* **PROBLEM REQUIREMENTS**
Print out each record, keeping it identical to the original.
--------
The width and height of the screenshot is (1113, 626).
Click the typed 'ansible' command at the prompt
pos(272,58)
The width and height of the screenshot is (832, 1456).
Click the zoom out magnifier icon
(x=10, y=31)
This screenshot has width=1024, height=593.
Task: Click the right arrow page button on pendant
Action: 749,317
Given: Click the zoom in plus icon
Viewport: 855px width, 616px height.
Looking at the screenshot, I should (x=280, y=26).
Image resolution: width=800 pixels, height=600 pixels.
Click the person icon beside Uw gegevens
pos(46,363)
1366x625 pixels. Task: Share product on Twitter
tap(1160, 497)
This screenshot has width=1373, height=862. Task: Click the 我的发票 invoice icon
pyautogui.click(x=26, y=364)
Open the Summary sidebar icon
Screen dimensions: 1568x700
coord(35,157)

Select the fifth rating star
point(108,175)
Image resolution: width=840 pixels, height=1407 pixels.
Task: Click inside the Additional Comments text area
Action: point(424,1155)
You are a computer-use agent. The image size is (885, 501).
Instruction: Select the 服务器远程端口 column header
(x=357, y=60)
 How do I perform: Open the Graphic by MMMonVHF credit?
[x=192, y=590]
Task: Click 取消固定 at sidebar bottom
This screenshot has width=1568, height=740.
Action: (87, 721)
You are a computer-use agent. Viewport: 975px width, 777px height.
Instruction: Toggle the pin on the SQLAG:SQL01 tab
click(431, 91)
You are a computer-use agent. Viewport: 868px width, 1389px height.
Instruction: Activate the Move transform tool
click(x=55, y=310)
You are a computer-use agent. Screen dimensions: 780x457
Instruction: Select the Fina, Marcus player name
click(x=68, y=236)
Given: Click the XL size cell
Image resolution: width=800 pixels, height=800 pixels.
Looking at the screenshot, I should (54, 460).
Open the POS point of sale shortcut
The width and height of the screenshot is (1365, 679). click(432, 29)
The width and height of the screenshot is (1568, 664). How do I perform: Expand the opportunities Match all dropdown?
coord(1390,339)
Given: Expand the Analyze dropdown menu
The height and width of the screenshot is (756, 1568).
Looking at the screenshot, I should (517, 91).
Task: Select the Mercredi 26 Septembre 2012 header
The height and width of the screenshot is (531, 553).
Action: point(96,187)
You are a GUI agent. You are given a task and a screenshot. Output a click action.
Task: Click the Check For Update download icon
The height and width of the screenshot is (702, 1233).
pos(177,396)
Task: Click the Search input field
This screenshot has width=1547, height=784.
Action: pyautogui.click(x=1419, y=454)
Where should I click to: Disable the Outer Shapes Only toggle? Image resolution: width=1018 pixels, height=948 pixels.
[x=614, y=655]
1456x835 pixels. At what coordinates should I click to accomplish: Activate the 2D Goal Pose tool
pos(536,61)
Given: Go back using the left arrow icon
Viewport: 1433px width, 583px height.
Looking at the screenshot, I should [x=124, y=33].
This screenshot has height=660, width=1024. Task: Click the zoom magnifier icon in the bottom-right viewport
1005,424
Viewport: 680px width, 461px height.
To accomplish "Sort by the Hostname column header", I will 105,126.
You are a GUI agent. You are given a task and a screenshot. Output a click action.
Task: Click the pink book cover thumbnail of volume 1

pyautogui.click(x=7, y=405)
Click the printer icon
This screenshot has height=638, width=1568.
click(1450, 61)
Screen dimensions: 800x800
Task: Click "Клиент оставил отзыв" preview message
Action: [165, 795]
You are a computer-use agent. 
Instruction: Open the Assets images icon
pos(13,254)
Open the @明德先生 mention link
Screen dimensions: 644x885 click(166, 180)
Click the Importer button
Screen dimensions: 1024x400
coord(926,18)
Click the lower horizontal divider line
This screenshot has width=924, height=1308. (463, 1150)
--------
* **TASK RESULT**
The width and height of the screenshot is (1113, 626).
Click the typed 'ansible' command at the prompt
pos(272,58)
The width and height of the screenshot is (832, 1456).
Click the zoom out magnifier icon
(x=10, y=31)
This screenshot has width=1024, height=593.
Task: Click the right arrow page button on pendant
Action: 749,317
Given: Click the zoom in plus icon
Viewport: 855px width, 616px height.
Looking at the screenshot, I should (x=280, y=26).
Image resolution: width=800 pixels, height=600 pixels.
Click the person icon beside Uw gegevens
pos(46,363)
1366x625 pixels. Task: Share product on Twitter
tap(1160, 497)
This screenshot has width=1373, height=862. Task: Click the 我的发票 invoice icon
pyautogui.click(x=26, y=364)
Open the Summary sidebar icon
Screen dimensions: 1568x700
coord(35,157)

Select the fifth rating star
point(108,175)
Image resolution: width=840 pixels, height=1407 pixels.
Task: Click inside the Additional Comments text area
Action: point(424,1155)
You are a computer-use agent. The image size is (885, 501).
Instruction: Select the 服务器远程端口 column header
(x=357, y=60)
 How do I perform: Open the Graphic by MMMonVHF credit?
[x=192, y=590]
Task: Click 取消固定 at sidebar bottom
This screenshot has width=1568, height=740.
Action: (87, 721)
You are a computer-use agent. Viewport: 975px width, 777px height.
Instruction: Toggle the pin on the SQLAG:SQL01 tab
click(431, 91)
You are a computer-use agent. Viewport: 868px width, 1389px height.
Instruction: Activate the Move transform tool
click(x=55, y=310)
You are a computer-use agent. Screen dimensions: 780x457
Instruction: Select the Fina, Marcus player name
click(x=68, y=236)
Given: Click the XL size cell
Image resolution: width=800 pixels, height=800 pixels.
Looking at the screenshot, I should (54, 460).
Open the POS point of sale shortcut
The width and height of the screenshot is (1365, 679). click(432, 29)
The width and height of the screenshot is (1568, 664). How do I perform: Expand the opportunities Match all dropdown?
coord(1390,339)
Given: Expand the Analyze dropdown menu
The height and width of the screenshot is (756, 1568).
Looking at the screenshot, I should (517, 91).
Task: Select the Mercredi 26 Septembre 2012 header
The height and width of the screenshot is (531, 553).
Action: point(96,187)
You are a GUI agent. You are given a task and a screenshot. Output a click action.
Task: Click the Check For Update download icon
The height and width of the screenshot is (702, 1233).
pos(177,396)
Task: Click the Search input field
This screenshot has width=1547, height=784.
Action: pyautogui.click(x=1419, y=454)
Where should I click to: Disable the Outer Shapes Only toggle? Image resolution: width=1018 pixels, height=948 pixels.
[x=614, y=655]
1456x835 pixels. At what coordinates should I click to accomplish: Activate the 2D Goal Pose tool
pos(536,61)
Given: Go back using the left arrow icon
Viewport: 1433px width, 583px height.
Looking at the screenshot, I should [x=124, y=33].
This screenshot has height=660, width=1024. Task: Click the zoom magnifier icon in the bottom-right viewport
1005,424
Viewport: 680px width, 461px height.
To accomplish "Sort by the Hostname column header", I will 105,126.
You are a GUI agent. You are given a task and a screenshot. Output a click action.
Task: Click the pink book cover thumbnail of volume 1

pyautogui.click(x=7, y=405)
Click the printer icon
This screenshot has height=638, width=1568.
click(1450, 61)
Screen dimensions: 800x800
Task: Click "Клиент оставил отзыв" preview message
Action: [165, 795]
You are a computer-use agent. 
Instruction: Open the Assets images icon
pos(13,254)
Open the @明德先生 mention link
Screen dimensions: 644x885 click(166, 180)
Click the Importer button
Screen dimensions: 1024x400
coord(926,18)
Click the lower horizontal divider line
This screenshot has width=924, height=1308. (463, 1150)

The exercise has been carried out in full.